Copy out the material word for word, from its first line through the line containing "map-price-pin: $191 is", with both of those lines included.

Dataset START

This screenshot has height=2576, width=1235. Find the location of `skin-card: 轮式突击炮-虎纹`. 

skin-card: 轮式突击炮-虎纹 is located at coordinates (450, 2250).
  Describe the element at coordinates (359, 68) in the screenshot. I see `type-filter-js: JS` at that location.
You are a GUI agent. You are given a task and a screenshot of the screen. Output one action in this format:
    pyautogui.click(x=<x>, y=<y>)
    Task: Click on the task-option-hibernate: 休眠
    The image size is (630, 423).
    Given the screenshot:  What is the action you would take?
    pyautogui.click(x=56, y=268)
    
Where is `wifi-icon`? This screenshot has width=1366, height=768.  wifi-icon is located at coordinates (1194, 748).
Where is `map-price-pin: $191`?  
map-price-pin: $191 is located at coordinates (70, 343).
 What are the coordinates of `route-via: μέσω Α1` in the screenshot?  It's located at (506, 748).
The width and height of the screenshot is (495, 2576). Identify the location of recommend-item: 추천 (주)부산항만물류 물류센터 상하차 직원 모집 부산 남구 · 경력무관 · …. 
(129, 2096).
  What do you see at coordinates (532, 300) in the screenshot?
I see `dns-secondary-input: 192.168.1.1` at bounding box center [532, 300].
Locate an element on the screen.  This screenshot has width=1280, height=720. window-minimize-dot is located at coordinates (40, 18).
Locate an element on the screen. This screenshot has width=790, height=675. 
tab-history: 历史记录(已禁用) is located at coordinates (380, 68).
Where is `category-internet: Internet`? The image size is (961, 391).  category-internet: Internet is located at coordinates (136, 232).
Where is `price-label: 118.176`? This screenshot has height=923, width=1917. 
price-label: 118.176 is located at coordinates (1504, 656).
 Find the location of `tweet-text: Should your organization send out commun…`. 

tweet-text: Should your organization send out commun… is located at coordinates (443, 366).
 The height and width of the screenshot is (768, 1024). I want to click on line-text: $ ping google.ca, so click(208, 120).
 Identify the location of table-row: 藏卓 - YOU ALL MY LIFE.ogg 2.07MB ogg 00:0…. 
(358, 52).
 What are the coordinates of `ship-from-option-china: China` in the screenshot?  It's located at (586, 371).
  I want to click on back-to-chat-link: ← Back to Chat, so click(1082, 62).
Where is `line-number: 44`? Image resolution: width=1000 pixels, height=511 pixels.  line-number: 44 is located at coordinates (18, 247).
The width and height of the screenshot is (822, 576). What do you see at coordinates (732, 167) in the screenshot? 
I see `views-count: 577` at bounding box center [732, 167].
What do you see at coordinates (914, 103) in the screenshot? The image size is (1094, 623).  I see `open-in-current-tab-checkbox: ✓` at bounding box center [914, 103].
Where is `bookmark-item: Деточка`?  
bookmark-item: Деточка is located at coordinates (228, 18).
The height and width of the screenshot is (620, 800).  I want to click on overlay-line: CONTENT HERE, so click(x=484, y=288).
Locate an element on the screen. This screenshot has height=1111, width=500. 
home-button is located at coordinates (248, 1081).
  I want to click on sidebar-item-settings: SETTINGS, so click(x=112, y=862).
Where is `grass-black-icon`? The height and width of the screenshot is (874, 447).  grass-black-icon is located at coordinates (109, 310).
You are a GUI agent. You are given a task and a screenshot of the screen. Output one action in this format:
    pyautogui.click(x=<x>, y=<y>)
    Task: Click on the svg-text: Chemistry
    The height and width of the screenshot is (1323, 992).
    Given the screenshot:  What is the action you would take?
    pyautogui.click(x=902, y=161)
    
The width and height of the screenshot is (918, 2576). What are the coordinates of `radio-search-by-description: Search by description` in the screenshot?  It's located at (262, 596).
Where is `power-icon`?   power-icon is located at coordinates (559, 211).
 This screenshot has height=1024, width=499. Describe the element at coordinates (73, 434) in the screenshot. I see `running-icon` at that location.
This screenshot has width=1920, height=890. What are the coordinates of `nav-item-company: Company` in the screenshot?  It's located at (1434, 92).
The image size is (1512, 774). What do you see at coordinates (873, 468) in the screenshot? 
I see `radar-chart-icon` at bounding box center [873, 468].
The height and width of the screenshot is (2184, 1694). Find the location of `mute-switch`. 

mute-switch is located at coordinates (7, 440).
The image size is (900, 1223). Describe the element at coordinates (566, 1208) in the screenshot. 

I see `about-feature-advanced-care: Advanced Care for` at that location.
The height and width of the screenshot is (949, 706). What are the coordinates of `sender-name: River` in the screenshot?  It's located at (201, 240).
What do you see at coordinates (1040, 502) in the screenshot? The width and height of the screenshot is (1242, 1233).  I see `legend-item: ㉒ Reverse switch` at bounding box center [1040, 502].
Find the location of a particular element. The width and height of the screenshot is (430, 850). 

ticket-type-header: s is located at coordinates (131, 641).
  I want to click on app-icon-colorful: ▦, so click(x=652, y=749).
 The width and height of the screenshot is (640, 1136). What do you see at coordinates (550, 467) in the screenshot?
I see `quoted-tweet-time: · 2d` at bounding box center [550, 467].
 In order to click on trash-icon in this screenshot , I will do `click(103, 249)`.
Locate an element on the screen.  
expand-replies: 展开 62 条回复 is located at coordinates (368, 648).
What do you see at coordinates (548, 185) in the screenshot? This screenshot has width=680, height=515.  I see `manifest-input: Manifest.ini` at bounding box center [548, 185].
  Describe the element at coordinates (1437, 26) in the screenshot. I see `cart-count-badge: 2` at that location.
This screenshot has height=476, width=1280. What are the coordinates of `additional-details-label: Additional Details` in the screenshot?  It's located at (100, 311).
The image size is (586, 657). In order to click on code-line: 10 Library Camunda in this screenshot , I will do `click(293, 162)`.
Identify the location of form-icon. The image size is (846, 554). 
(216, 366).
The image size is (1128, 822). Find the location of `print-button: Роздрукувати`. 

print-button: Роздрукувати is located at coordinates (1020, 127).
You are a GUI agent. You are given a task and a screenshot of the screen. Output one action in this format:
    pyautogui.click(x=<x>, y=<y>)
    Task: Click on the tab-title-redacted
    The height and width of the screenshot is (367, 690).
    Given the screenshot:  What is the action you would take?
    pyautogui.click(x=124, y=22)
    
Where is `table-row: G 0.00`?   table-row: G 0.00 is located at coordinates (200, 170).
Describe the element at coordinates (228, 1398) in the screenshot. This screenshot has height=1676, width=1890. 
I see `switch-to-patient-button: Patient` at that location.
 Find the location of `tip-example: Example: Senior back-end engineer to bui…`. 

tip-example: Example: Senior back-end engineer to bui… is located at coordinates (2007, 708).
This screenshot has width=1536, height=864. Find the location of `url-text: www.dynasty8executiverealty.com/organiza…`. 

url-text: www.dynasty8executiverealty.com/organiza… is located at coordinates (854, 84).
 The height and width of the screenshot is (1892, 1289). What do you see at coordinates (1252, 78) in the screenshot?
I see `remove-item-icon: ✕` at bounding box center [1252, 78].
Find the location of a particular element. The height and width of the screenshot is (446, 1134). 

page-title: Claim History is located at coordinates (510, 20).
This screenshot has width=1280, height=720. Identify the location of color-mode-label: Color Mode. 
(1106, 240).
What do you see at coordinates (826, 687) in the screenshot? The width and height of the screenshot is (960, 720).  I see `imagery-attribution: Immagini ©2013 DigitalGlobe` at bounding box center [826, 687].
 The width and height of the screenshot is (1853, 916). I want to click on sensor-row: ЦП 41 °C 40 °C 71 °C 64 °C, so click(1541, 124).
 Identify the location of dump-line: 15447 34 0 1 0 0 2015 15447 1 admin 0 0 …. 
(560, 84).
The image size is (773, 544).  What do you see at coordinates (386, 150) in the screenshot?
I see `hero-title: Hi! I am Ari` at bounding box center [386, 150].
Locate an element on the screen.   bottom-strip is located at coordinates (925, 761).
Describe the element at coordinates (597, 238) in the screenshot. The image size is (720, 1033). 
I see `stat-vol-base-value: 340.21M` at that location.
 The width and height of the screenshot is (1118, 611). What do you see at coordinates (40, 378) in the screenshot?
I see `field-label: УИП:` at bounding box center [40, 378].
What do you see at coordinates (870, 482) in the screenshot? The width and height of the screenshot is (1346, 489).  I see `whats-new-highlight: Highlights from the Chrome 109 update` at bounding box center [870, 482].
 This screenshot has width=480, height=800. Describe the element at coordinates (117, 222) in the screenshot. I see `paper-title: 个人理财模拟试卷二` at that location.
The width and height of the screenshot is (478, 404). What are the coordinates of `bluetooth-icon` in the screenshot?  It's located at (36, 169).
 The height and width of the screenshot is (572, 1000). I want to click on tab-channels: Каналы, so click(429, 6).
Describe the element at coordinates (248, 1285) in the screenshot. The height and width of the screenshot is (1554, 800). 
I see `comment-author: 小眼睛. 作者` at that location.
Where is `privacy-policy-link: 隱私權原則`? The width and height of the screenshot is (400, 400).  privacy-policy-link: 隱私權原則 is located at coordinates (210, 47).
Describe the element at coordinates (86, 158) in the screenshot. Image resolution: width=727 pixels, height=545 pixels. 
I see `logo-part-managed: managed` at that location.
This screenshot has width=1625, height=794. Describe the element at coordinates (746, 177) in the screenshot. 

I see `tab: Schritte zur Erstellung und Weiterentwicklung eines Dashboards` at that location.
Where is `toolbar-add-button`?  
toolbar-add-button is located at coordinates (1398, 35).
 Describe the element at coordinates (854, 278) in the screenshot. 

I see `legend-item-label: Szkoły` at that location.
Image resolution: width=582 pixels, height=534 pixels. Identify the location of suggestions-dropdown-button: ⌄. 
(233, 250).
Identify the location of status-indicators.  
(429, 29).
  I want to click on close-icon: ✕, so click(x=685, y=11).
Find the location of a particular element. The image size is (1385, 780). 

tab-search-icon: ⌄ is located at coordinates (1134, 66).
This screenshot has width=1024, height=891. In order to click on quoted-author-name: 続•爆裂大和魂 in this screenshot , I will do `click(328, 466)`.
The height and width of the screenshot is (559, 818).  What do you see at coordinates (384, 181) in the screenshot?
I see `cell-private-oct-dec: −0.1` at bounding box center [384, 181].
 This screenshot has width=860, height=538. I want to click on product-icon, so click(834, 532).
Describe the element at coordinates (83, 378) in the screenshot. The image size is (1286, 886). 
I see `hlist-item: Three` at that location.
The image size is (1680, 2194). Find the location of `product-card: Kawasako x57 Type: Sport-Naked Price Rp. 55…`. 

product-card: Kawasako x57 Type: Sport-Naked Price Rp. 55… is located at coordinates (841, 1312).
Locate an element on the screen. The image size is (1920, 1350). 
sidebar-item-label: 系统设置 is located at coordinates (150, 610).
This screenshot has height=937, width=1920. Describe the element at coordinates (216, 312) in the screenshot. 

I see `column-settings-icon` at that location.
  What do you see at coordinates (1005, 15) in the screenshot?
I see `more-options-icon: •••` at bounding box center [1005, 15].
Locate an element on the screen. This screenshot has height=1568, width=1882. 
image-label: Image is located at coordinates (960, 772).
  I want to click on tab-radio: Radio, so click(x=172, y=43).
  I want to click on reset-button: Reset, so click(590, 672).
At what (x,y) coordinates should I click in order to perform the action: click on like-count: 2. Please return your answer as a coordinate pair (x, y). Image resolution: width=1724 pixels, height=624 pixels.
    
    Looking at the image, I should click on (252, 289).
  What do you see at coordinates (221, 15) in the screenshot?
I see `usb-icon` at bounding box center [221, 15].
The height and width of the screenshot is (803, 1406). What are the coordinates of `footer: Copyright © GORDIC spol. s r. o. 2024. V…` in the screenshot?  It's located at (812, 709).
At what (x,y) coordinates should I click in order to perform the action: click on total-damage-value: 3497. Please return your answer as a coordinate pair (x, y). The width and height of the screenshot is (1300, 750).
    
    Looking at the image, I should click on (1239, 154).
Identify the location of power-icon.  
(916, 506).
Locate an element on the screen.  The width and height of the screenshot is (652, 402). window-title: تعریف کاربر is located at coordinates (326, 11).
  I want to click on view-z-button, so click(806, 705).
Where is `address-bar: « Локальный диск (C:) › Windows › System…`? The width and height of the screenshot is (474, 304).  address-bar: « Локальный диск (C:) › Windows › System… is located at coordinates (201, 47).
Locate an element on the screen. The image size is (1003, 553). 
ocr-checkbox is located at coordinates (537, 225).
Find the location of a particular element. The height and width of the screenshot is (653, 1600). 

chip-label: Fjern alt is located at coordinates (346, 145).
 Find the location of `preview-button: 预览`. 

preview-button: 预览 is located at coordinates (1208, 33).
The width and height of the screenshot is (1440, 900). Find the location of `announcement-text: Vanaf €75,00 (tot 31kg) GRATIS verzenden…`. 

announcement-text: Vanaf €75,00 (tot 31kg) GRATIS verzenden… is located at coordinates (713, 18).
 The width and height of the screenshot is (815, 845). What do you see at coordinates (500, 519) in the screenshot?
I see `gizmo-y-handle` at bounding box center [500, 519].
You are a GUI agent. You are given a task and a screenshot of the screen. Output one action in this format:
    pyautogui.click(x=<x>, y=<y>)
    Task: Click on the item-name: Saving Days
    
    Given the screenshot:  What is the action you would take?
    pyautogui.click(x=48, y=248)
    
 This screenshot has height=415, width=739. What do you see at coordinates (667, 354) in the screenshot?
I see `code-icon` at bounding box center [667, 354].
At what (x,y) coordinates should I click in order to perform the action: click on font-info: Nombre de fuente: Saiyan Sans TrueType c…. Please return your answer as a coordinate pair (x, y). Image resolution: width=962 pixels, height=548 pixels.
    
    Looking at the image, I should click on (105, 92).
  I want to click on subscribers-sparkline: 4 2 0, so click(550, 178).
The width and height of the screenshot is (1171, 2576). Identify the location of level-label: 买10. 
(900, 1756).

Dataset END

- _Answer section_:
This screenshot has height=2576, width=1235. Find the location of `skin-card: 轮式突击炮-虎纹`. 

skin-card: 轮式突击炮-虎纹 is located at coordinates (450, 2250).
  Describe the element at coordinates (359, 68) in the screenshot. I see `type-filter-js: JS` at that location.
You are a GUI agent. You are given a task and a screenshot of the screen. Output one action in this format:
    pyautogui.click(x=<x>, y=<y>)
    Task: Click on the task-option-hibernate: 休眠
    The image size is (630, 423).
    Given the screenshot:  What is the action you would take?
    pyautogui.click(x=56, y=268)
    
Where is `wifi-icon`? This screenshot has width=1366, height=768.  wifi-icon is located at coordinates (1194, 748).
Where is `map-price-pin: $191`?  
map-price-pin: $191 is located at coordinates (70, 343).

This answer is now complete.